## [WORK REQUIRED]
Copy out everything from the line containing "Click the Apply promo code button" down to the line containing "[x=53, y=147]", keeping it word for word and including both of those lines.
* * * * *
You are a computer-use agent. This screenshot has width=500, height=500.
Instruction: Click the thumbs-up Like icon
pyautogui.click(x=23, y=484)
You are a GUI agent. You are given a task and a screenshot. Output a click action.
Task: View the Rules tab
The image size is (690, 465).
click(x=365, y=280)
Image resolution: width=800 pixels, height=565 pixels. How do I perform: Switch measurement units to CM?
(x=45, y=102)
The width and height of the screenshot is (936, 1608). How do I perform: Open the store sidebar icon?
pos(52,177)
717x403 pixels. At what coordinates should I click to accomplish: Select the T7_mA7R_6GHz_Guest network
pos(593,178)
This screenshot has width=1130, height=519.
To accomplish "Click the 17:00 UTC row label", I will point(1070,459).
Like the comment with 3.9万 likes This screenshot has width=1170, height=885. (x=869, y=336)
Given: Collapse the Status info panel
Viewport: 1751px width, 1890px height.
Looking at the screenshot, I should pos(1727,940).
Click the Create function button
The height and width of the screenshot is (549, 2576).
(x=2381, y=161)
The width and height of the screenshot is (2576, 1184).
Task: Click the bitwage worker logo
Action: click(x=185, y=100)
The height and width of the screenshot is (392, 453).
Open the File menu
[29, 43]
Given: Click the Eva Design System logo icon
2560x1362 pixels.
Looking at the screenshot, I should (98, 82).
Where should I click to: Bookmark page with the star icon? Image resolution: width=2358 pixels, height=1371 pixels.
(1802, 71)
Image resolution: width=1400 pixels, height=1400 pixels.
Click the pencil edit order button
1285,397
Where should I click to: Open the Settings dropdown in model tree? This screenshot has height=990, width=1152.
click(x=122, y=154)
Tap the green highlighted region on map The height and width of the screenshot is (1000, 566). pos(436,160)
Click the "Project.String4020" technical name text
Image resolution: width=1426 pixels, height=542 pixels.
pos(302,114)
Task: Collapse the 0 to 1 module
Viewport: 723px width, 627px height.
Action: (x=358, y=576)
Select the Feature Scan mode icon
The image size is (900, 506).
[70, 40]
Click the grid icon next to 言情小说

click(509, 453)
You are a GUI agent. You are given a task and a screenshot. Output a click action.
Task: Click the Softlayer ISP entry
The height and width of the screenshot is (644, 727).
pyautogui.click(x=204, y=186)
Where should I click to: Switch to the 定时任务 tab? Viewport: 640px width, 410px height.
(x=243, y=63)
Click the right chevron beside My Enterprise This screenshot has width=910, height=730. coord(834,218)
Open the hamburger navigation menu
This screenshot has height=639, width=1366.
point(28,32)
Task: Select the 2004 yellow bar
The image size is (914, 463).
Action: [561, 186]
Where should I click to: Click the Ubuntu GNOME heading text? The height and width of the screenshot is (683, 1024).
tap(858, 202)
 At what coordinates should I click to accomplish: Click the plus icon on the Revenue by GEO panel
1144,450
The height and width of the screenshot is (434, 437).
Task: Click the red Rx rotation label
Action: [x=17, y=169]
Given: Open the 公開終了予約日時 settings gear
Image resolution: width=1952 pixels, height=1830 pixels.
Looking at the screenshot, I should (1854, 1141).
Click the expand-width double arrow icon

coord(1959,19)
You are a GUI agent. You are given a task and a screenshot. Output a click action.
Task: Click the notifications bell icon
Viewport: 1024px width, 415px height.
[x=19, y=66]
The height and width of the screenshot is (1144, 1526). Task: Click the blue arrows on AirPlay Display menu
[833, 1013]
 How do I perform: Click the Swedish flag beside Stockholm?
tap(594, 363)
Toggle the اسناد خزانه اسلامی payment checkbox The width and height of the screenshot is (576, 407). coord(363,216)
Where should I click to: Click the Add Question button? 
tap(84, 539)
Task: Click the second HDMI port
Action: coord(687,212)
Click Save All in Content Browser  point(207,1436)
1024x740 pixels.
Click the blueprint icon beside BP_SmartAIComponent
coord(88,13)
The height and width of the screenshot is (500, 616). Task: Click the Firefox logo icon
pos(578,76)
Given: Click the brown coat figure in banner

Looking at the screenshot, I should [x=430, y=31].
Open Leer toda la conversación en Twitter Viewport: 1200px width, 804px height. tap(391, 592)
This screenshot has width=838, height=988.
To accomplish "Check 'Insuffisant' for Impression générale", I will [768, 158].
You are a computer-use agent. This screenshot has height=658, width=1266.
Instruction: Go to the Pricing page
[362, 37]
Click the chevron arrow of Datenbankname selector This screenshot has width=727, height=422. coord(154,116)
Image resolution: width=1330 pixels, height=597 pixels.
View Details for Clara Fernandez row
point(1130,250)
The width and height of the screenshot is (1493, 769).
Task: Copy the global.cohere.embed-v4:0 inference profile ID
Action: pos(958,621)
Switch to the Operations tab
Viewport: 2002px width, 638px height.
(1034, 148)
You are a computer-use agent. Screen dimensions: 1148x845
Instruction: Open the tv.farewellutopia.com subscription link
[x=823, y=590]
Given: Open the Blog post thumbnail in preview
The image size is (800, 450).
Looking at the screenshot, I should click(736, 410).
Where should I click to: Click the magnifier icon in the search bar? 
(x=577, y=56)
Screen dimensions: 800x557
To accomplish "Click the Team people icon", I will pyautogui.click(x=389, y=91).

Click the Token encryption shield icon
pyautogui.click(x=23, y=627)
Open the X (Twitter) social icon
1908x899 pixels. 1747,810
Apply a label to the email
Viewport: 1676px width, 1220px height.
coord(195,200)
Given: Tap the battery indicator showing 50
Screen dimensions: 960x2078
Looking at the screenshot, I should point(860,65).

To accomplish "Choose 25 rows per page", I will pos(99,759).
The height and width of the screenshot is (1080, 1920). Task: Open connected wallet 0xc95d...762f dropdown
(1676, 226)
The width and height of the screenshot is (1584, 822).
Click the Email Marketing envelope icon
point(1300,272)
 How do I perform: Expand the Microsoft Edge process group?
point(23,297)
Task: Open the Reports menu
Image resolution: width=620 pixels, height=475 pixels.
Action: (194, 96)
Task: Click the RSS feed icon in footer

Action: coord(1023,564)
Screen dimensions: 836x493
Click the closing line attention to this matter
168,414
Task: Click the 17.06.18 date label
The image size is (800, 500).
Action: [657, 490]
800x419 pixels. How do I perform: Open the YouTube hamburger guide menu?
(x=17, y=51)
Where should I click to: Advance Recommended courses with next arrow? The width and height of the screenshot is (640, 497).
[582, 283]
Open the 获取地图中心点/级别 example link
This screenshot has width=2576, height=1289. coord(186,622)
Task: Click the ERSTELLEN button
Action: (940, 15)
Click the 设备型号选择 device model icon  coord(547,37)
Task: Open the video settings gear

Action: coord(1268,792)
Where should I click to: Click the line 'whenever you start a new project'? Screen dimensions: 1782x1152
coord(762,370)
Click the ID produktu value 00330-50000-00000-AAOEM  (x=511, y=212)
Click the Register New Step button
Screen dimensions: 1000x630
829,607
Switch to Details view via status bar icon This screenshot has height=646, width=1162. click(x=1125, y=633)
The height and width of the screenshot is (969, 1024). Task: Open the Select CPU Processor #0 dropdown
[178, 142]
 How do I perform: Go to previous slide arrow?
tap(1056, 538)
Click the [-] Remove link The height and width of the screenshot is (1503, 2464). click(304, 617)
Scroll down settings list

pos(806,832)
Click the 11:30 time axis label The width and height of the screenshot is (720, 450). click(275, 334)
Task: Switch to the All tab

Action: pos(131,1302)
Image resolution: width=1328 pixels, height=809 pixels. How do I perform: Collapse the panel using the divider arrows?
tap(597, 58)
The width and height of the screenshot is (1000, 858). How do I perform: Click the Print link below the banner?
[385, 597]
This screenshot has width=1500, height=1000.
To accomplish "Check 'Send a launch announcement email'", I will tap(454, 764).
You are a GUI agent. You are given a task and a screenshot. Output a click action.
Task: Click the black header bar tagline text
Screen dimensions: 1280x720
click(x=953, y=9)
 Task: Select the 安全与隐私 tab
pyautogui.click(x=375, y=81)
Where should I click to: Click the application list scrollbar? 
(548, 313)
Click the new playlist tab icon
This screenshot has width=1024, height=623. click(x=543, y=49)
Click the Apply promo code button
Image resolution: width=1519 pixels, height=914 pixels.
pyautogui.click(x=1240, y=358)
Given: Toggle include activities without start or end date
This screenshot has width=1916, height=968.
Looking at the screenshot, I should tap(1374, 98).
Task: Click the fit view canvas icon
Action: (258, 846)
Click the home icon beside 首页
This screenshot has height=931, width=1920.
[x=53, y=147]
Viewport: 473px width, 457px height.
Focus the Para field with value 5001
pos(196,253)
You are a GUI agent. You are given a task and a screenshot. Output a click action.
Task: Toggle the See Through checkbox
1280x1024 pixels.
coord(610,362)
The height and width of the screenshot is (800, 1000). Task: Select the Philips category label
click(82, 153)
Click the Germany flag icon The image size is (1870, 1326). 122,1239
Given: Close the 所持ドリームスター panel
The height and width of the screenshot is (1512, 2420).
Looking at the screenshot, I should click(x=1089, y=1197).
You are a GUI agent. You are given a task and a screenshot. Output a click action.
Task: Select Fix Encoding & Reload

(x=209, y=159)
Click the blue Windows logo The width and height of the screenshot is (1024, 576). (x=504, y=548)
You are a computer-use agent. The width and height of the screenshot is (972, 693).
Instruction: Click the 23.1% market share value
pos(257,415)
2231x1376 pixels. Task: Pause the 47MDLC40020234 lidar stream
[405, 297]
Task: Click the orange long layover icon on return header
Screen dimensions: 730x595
* * * * *
## [EXERCISE RESULT]
Click the Apply promo code button
Image resolution: width=1519 pixels, height=914 pixels.
pyautogui.click(x=1240, y=358)
Given: Toggle include activities without start or end date
This screenshot has width=1916, height=968.
Looking at the screenshot, I should tap(1374, 98).
Task: Click the fit view canvas icon
Action: (258, 846)
Click the home icon beside 首页
This screenshot has height=931, width=1920.
[x=53, y=147]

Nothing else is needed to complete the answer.